Farming is about learning what works for the goals of the farm. We have thought about pigs before and have been on the fence about it for some time. This Sunday we plan to pick up KuneKune pigs from a reputable breeder in Garland, Maine. We have a pen and house that’s been ready for a week—I’m a bit excited!
I recently decided less goats equals less stress and lessons the costs of grain and hay through the winter. Two bred does are pending sale this weekend and all of our kids are for sale. I have decided not to keep any of the kids.
We have four goats to milk right now and my hands start to cramp at three. The two that are leaving are the herd instigators. They are the only ones who jump on fencing and rush the gate when I open it. Both are due in June. Goats are yet to be profitable here. When they are I might add some to the herd, but for now this is better.
Selling the two does is going to be a hard one for me. I raised both since they were babies. I had to pull Lucy Lu from her mother after a difficult birth. They are mother and daughter and are tightly bonded. At least they go together.
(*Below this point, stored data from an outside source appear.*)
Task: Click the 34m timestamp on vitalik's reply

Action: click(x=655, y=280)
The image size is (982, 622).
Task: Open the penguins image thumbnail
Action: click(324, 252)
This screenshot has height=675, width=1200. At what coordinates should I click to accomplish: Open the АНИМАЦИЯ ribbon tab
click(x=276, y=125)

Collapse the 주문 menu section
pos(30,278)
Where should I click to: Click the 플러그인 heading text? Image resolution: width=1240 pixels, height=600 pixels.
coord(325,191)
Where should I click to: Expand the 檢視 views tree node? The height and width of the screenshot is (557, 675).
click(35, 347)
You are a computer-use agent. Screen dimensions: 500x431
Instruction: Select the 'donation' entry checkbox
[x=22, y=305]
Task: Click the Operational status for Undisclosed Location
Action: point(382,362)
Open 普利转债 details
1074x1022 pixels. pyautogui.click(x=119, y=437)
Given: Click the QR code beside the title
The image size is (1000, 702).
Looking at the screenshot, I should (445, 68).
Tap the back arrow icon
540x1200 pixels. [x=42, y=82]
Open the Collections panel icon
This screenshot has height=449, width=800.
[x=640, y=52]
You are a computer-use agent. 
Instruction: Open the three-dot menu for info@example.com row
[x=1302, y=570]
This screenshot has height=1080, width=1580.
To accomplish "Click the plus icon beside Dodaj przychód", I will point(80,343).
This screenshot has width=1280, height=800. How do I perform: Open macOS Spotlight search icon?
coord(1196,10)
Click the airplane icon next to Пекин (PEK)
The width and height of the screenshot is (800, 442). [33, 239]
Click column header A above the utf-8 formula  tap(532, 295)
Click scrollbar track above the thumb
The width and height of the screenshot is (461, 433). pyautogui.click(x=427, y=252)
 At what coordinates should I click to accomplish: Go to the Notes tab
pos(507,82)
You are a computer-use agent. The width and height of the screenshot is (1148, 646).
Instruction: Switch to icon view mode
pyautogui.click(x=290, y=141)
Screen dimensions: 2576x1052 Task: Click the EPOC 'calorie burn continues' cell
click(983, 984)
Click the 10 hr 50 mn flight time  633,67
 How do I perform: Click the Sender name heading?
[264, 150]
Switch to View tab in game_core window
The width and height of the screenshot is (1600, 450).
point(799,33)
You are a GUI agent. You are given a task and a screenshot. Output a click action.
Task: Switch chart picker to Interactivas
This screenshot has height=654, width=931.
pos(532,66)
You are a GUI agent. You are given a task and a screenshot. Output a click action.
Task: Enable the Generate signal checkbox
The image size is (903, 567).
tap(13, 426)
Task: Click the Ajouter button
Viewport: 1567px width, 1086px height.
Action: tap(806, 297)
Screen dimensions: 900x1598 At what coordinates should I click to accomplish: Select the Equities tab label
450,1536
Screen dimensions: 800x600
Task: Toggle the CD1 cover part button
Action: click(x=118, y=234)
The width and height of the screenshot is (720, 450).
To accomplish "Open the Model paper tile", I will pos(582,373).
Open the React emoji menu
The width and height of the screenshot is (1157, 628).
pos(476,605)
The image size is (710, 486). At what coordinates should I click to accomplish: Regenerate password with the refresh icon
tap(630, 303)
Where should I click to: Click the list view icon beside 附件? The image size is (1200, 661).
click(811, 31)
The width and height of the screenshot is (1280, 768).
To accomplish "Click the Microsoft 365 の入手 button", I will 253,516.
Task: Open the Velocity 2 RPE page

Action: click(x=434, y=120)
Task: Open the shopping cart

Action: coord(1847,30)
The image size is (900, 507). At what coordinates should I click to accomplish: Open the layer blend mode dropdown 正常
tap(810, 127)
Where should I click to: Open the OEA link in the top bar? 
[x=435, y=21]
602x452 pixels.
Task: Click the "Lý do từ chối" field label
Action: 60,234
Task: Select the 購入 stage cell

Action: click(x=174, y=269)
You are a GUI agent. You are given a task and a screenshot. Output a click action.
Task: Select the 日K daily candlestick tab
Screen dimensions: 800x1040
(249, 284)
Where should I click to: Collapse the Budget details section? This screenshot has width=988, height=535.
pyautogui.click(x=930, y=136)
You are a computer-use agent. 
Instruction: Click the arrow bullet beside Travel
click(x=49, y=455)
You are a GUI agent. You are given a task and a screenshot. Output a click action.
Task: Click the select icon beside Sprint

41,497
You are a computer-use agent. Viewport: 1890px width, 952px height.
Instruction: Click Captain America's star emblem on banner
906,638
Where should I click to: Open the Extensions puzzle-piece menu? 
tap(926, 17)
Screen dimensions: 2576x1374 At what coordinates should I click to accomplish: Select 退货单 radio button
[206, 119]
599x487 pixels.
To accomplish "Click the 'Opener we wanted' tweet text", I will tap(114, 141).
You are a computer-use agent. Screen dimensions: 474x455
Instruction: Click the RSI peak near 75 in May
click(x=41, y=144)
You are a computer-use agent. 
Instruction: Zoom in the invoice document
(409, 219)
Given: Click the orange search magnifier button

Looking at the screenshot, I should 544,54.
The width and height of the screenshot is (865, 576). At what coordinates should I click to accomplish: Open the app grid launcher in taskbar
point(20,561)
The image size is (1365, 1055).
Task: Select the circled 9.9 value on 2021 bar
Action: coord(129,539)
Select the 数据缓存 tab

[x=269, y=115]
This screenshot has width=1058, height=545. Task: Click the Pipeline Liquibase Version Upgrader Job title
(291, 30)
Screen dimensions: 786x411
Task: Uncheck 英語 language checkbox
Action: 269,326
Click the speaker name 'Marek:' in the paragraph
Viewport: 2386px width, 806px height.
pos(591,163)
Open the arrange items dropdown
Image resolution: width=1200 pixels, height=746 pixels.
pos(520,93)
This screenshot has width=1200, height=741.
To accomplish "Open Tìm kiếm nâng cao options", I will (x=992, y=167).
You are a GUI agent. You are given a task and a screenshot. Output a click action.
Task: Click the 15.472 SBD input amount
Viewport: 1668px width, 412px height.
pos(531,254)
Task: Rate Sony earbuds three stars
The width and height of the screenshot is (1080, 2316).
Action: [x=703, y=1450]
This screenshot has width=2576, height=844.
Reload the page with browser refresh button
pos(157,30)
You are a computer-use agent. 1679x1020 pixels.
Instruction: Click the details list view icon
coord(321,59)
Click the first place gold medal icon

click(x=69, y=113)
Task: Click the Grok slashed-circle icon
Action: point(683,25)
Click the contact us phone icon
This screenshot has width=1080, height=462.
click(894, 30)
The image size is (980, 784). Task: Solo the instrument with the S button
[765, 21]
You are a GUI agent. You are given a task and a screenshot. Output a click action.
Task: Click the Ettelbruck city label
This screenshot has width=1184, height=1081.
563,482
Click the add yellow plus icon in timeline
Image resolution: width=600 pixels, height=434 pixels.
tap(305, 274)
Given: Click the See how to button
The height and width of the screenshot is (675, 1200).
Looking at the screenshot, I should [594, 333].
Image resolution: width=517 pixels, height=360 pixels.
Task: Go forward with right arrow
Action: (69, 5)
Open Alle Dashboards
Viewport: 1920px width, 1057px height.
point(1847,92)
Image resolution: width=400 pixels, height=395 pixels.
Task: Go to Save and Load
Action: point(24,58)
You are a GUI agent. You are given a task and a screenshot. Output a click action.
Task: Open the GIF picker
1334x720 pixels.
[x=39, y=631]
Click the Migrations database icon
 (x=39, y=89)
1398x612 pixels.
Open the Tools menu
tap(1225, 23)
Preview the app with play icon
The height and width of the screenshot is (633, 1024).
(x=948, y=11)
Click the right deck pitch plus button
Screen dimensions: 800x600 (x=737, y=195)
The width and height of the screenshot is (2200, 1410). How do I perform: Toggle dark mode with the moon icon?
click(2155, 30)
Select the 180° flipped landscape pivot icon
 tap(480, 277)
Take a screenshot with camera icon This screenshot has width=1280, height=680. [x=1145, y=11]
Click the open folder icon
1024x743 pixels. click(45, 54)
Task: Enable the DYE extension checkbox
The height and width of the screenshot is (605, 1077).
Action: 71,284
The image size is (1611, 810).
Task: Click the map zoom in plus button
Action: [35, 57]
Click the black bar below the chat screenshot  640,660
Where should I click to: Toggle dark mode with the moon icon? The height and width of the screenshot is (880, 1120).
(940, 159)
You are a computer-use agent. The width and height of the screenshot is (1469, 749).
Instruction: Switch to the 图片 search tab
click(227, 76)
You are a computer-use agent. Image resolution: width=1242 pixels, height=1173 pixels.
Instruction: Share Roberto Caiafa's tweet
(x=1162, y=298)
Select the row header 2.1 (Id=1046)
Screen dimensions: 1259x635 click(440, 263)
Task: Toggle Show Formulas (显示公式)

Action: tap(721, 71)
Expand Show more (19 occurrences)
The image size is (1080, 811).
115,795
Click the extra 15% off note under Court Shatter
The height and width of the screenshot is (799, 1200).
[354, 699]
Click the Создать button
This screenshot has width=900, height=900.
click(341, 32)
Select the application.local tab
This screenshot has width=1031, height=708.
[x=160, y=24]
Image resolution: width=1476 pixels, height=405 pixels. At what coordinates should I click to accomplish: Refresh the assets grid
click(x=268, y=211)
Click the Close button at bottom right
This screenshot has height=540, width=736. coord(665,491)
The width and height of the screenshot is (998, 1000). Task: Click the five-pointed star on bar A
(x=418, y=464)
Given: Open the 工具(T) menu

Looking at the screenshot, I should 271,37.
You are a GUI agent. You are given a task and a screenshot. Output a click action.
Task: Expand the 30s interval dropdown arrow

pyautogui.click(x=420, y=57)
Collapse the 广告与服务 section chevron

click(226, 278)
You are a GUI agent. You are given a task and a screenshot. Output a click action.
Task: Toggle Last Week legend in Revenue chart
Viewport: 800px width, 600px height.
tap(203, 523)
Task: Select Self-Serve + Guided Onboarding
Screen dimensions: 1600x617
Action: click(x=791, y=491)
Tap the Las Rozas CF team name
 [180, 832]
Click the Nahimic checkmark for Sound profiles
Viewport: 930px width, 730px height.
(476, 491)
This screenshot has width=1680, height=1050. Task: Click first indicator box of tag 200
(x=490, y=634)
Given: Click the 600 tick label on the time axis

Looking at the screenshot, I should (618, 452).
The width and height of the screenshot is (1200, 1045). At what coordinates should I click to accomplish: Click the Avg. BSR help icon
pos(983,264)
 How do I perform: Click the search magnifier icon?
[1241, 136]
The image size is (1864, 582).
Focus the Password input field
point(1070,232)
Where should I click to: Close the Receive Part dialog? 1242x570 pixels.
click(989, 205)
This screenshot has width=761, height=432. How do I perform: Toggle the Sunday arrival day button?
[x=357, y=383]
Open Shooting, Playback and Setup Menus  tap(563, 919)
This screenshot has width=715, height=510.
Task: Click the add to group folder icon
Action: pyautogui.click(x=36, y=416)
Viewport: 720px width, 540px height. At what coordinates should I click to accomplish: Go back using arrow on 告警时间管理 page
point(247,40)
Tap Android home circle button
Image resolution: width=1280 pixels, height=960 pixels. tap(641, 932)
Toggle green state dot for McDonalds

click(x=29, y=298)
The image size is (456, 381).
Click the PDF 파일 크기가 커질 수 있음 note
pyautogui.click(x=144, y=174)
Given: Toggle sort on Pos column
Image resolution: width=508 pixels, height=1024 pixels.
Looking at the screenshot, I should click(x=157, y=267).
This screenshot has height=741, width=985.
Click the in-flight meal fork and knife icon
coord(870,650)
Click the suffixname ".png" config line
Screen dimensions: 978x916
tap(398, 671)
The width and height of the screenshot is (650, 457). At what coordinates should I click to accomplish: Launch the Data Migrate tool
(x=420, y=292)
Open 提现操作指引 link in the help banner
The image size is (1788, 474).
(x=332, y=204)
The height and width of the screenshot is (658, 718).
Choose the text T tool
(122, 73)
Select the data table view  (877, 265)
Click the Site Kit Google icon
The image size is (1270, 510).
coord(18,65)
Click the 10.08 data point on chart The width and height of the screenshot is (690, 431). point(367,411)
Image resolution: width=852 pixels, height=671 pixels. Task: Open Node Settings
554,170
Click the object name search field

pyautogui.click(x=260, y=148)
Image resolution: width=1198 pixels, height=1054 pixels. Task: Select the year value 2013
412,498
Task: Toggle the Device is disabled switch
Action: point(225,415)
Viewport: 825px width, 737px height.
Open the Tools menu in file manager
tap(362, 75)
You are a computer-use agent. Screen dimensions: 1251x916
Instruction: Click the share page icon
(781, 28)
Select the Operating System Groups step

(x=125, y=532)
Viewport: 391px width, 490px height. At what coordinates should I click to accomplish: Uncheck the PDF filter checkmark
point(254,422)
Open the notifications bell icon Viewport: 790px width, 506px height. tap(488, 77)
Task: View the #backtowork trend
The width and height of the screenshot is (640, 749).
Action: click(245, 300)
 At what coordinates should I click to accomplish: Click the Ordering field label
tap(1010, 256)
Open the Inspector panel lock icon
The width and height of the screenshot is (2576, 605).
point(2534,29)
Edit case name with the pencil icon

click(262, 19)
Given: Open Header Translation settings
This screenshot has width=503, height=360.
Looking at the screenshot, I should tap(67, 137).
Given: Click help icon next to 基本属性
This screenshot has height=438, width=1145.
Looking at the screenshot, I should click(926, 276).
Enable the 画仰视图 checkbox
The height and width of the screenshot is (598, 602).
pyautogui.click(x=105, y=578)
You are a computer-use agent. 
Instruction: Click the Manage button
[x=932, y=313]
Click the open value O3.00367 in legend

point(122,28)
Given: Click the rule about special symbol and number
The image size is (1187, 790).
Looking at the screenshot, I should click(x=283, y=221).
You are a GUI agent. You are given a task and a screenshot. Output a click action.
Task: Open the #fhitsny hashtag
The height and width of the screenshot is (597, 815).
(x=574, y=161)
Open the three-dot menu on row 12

I have been having second thoughts and feel quite emotional over it. Easy Girl is my youngest son’s favorite goat. He calls her his goat. I broke the news to him today. He was upset but didn’t seem to dwell on it too much.
Our source of free scrap bread dried up this week right before picking up our pigs we already paid deposits for. That’s how it goes, right? They said it would be at least a month before we get more scraps. We didn’t figure a lot of grain into the pig equation and there’s to pasture yet to rotate them on. I’m sure we will figure it out. We always do.